We used these objects as proxies to view and quantify the 3D distribution of NPCs throughout the nuclear membrane. To accomplish this, we used the ZEISS arivis Pro python application program interface (API) to make a custom python operator integrated with the arivis Pro software. Specifically, this python operator takes the 3D centroids of all the objects and uses the kernel density function within the scikit-learn python library to calculate their 3D densities. This kernel density function calculates a score based on the number of other objects in proximity, with a Gaussian smoothing of scores over a given radius. This custom python operator then exported the resulting density scores as a numeric feature of these objects within arivis Pro. Color-coding these objects according to their density score permitted visual assessment of the distribution of these scores (Figure 5A).

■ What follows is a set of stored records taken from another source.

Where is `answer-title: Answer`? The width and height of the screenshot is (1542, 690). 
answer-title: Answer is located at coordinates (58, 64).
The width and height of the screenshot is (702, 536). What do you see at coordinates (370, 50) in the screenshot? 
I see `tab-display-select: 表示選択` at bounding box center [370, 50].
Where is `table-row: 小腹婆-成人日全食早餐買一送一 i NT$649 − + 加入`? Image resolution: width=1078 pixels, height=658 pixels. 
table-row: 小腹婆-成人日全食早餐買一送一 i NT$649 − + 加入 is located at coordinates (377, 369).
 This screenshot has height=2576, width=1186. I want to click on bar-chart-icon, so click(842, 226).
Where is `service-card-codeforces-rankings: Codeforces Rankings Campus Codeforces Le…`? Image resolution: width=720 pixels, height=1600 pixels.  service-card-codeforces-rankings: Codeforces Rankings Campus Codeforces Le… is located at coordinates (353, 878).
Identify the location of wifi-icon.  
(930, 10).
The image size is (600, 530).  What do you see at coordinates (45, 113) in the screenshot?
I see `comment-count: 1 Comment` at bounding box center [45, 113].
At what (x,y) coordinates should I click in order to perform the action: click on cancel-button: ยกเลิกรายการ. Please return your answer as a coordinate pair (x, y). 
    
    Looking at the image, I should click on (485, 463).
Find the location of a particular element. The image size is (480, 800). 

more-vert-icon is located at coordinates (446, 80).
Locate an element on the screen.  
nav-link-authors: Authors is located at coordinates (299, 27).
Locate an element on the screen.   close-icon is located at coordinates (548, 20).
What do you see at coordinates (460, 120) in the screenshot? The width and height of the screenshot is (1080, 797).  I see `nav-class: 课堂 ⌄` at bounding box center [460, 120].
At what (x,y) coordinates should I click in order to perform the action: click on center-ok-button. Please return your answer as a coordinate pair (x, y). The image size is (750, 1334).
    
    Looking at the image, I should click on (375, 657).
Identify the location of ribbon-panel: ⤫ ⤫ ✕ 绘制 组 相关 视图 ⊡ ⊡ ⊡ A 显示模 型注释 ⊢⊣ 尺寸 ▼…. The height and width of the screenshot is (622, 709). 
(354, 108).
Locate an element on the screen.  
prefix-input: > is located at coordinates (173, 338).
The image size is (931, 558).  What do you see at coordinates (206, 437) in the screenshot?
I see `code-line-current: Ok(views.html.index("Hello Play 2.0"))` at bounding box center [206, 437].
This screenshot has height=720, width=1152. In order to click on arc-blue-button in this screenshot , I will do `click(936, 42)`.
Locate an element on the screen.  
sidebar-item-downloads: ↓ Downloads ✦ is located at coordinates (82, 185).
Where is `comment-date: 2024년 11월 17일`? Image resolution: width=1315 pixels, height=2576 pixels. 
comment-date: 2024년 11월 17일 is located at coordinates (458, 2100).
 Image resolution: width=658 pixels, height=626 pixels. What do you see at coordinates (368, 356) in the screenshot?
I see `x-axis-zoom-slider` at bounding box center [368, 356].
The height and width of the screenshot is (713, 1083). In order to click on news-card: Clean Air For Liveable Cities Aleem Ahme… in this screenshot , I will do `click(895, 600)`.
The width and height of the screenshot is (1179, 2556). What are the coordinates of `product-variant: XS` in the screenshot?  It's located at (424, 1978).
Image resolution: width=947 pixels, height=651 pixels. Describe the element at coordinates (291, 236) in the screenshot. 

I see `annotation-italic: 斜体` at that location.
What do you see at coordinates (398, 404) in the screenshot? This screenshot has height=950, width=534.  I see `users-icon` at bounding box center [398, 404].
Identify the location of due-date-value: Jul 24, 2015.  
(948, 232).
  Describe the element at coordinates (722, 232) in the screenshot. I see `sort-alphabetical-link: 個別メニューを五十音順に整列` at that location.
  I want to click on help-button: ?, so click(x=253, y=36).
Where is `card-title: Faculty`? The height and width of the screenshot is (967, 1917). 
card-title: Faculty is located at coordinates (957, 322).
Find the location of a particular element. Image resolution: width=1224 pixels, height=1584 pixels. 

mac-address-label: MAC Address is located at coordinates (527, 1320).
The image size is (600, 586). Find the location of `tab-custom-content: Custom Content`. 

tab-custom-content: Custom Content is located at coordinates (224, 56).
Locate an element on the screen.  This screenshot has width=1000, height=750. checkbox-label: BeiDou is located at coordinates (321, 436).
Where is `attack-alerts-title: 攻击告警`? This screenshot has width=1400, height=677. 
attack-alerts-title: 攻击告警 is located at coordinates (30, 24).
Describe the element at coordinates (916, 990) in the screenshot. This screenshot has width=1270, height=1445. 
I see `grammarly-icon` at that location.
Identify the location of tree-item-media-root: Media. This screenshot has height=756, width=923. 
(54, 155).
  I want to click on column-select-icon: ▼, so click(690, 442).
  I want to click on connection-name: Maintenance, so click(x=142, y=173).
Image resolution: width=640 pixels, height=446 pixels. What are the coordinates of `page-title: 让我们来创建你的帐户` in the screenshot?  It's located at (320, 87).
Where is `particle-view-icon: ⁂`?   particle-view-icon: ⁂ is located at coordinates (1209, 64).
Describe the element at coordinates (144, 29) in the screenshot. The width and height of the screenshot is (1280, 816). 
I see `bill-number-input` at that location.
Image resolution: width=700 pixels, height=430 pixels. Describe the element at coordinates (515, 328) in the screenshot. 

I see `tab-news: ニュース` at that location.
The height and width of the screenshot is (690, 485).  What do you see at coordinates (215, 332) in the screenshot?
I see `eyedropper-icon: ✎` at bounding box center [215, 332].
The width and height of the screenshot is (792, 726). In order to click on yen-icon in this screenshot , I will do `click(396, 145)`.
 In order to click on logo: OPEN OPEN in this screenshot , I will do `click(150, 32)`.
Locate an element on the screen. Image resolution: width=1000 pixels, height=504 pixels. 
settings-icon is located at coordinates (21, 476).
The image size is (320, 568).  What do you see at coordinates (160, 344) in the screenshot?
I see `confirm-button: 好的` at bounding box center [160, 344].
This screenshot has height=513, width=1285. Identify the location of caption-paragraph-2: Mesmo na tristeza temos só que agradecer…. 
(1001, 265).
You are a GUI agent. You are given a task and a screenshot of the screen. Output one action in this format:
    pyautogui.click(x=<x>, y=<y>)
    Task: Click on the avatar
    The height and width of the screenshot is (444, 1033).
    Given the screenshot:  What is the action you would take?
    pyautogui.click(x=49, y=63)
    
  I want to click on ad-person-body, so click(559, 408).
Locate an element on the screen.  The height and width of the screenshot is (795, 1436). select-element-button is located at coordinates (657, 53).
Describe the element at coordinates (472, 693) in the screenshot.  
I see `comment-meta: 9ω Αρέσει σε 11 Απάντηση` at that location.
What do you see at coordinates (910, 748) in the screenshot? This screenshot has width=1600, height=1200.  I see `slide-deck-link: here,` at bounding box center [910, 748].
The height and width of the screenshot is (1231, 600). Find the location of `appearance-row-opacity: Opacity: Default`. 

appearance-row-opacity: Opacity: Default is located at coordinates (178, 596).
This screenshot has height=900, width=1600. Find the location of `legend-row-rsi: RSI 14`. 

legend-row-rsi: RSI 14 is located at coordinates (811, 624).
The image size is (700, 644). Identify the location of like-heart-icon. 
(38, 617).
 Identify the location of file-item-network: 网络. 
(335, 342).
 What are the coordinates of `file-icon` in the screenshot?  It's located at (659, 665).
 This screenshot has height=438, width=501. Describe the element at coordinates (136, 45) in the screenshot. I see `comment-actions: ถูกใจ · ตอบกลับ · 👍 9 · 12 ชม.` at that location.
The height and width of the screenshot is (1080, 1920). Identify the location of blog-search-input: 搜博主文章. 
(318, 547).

Taking the density scores of these two sections highlights that NPC density is higher within the smaller section of the nucleus with higher curvature. In contrast, the larger section with a lower curvature degree has more low-density regions for nuclear pores. Overall, this indicates that there is variation in our measured nuclear pore density over different portions of the nucleus.

Making a new image mask from these objects highlights the nuclear pore complexes visualized on Figure 6F. While not as precise a result as we would get from our original concept, this worked remarkably well and with manual curation we will be able to create ground truth annotations for many thousands of pores for the subsequent deep learning training.